[Items from a data source]
--- START ---

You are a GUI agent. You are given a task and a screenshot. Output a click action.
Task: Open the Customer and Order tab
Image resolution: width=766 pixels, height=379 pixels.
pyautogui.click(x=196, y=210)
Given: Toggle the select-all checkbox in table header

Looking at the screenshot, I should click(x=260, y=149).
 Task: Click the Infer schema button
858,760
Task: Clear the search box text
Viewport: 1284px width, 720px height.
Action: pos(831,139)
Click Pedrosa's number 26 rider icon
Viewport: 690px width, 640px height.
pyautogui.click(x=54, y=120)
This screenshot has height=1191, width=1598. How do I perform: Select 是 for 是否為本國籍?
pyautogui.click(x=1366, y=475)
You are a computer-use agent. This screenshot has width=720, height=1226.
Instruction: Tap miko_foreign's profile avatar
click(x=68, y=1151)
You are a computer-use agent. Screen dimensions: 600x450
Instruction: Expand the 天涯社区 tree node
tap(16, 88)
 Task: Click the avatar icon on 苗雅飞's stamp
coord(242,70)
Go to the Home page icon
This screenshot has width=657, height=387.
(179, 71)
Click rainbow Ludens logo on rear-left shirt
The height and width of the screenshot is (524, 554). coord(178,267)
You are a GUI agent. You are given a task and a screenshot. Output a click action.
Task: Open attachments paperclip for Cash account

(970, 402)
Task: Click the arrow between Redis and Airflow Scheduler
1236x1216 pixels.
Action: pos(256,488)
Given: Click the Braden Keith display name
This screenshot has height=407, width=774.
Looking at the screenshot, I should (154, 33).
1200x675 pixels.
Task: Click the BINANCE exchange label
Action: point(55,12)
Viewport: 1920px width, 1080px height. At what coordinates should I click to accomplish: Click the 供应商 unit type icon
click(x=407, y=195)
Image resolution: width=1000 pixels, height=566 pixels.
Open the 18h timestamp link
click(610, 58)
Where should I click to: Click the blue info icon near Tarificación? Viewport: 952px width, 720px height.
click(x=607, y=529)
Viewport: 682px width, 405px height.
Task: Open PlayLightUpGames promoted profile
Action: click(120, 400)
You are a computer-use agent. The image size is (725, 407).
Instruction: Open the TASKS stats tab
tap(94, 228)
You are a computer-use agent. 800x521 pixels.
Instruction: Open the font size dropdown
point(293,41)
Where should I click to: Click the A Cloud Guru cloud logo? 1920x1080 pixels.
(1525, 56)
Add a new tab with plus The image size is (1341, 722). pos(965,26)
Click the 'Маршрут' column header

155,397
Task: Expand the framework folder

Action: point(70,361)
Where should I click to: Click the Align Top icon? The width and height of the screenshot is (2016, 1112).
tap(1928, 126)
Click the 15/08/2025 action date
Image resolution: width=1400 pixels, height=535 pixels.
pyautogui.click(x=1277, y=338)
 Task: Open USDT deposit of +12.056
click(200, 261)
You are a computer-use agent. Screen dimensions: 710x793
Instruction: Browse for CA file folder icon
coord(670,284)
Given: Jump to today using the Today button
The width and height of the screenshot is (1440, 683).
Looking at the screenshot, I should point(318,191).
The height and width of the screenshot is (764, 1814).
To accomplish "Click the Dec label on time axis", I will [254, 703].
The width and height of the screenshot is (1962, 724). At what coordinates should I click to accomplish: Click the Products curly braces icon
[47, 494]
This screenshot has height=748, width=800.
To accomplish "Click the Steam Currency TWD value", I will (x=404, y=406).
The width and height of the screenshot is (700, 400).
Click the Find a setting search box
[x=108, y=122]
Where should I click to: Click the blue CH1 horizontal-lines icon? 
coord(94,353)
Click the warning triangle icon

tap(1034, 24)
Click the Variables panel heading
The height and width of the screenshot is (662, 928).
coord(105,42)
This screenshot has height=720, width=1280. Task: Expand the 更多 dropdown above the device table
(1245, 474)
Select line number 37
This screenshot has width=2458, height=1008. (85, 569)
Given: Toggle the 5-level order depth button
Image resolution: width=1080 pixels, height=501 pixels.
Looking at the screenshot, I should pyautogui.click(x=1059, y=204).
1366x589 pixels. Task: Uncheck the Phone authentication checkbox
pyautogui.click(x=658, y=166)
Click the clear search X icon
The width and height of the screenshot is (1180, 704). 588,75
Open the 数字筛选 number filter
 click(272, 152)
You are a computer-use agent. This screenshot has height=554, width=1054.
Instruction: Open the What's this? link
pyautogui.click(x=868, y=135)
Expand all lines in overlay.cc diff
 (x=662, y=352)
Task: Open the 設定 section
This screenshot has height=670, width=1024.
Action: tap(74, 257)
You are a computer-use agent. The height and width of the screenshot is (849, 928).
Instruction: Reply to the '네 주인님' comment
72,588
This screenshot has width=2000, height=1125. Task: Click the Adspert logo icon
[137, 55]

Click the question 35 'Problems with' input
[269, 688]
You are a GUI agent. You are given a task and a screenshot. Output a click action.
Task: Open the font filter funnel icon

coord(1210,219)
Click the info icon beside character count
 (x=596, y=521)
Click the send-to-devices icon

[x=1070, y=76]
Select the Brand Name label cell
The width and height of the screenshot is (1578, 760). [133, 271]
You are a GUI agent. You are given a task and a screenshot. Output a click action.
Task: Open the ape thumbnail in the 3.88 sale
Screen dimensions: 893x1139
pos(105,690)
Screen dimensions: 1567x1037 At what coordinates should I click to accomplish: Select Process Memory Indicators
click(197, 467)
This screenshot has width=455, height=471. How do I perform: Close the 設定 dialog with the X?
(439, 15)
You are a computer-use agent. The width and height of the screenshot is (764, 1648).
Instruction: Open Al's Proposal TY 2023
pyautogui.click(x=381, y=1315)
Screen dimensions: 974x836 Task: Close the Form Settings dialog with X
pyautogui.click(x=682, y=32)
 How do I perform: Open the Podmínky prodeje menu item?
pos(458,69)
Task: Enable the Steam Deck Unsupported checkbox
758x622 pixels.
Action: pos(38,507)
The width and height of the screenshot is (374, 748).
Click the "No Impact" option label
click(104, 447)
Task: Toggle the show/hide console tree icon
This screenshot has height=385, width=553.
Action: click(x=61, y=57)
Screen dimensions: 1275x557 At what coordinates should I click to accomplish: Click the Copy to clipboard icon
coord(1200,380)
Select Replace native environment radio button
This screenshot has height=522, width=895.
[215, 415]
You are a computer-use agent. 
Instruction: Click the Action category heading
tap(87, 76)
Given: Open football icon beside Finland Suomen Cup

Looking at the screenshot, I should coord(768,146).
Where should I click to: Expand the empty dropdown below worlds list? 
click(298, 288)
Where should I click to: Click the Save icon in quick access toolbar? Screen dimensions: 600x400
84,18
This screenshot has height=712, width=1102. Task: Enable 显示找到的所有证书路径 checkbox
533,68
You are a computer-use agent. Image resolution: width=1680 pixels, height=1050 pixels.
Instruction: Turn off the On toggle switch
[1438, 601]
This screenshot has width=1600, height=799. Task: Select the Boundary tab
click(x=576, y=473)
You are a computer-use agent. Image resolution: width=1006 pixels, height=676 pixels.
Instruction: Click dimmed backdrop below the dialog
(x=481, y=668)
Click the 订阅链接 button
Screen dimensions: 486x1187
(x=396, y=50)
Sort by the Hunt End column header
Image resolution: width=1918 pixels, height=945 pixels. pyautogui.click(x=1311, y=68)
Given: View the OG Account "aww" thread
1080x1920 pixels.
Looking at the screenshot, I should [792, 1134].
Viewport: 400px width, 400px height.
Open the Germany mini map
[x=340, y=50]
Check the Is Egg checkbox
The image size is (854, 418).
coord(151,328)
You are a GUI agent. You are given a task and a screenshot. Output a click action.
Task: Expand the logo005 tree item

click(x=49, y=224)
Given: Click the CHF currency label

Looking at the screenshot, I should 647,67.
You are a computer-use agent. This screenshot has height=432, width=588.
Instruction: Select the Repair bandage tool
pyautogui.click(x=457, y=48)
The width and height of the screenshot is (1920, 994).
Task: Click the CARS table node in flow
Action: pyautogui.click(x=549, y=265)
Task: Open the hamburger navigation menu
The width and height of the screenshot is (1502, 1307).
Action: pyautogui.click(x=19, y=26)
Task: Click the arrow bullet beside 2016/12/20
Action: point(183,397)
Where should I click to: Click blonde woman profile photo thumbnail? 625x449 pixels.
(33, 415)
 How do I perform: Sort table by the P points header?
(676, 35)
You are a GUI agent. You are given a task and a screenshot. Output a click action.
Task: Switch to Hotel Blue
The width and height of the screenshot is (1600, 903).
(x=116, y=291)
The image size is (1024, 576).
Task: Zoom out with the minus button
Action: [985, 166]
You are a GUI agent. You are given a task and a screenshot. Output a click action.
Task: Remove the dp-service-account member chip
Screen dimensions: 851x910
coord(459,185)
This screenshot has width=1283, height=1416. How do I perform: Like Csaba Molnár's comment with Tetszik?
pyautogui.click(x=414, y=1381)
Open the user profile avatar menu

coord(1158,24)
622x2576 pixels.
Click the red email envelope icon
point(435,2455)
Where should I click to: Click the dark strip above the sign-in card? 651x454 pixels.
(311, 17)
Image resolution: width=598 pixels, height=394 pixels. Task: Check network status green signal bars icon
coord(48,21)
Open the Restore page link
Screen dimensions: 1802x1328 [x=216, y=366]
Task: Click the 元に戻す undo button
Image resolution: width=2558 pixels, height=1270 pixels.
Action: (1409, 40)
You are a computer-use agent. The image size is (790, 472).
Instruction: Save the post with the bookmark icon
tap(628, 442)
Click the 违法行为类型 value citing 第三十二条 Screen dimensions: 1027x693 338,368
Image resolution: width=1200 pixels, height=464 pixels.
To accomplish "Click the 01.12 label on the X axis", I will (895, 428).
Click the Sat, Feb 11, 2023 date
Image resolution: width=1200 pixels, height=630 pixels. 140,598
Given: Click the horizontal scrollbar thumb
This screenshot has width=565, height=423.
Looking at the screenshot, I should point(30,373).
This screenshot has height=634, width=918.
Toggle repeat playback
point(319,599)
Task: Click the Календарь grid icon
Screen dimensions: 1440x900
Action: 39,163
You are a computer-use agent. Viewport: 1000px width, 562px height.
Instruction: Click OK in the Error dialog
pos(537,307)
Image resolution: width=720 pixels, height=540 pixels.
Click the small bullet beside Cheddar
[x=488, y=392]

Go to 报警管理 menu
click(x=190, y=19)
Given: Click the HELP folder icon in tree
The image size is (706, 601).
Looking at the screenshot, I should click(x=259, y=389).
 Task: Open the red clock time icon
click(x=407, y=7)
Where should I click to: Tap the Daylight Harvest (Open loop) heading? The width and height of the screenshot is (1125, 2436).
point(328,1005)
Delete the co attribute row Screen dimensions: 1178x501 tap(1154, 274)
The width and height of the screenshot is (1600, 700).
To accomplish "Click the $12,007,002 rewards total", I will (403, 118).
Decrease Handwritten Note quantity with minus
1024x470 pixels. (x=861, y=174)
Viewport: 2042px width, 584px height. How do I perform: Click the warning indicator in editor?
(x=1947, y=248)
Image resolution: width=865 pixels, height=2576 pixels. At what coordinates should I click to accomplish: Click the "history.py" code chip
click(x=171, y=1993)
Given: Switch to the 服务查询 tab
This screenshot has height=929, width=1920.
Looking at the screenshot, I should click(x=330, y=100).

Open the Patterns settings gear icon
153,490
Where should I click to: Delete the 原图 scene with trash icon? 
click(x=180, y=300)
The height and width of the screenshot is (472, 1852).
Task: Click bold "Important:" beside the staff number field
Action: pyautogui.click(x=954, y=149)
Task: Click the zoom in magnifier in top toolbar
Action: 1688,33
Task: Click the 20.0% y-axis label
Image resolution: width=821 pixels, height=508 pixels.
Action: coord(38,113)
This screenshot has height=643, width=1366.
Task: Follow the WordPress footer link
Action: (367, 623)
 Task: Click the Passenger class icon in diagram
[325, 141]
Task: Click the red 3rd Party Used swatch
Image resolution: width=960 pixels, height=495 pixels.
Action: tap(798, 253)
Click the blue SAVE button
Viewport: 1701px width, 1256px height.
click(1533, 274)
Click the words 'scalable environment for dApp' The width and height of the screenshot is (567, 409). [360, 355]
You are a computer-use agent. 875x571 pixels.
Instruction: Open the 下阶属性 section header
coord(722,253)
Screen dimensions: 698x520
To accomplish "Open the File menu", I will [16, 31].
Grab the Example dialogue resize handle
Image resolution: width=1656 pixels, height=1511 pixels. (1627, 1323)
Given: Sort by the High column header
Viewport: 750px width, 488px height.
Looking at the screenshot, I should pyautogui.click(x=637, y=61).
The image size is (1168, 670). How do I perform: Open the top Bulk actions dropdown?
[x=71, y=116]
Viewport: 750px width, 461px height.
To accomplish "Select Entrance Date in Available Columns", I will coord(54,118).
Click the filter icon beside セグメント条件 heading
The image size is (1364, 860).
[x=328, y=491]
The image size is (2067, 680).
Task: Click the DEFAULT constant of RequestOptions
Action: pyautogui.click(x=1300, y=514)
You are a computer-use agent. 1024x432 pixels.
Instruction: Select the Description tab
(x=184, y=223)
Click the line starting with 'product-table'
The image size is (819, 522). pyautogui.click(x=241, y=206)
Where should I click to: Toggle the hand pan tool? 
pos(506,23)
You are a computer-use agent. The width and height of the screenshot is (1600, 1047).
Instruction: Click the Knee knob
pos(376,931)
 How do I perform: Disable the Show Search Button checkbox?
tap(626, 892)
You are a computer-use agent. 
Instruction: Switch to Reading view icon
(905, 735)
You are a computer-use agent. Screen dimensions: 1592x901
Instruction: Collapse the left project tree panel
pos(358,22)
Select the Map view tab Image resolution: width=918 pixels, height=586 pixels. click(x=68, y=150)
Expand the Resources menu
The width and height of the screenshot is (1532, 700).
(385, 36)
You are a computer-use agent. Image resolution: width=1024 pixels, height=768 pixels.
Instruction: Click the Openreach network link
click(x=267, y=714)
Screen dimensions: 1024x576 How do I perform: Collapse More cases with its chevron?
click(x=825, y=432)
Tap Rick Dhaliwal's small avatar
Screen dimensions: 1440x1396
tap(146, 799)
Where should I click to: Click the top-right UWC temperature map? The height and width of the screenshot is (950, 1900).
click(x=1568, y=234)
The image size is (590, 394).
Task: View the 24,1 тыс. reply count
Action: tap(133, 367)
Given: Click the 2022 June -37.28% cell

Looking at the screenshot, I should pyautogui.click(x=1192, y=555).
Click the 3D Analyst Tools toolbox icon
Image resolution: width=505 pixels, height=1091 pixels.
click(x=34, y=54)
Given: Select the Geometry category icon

--- END ---

Exercise objective: Scan the data above. Return every line with "value" in it.

Exercise output:
To accomplish "Click the Steam Currency TWD value", I will (x=404, y=406).
Click the 违法行为类型 value citing 第三十二条 Screen dimensions: 1027x693 338,368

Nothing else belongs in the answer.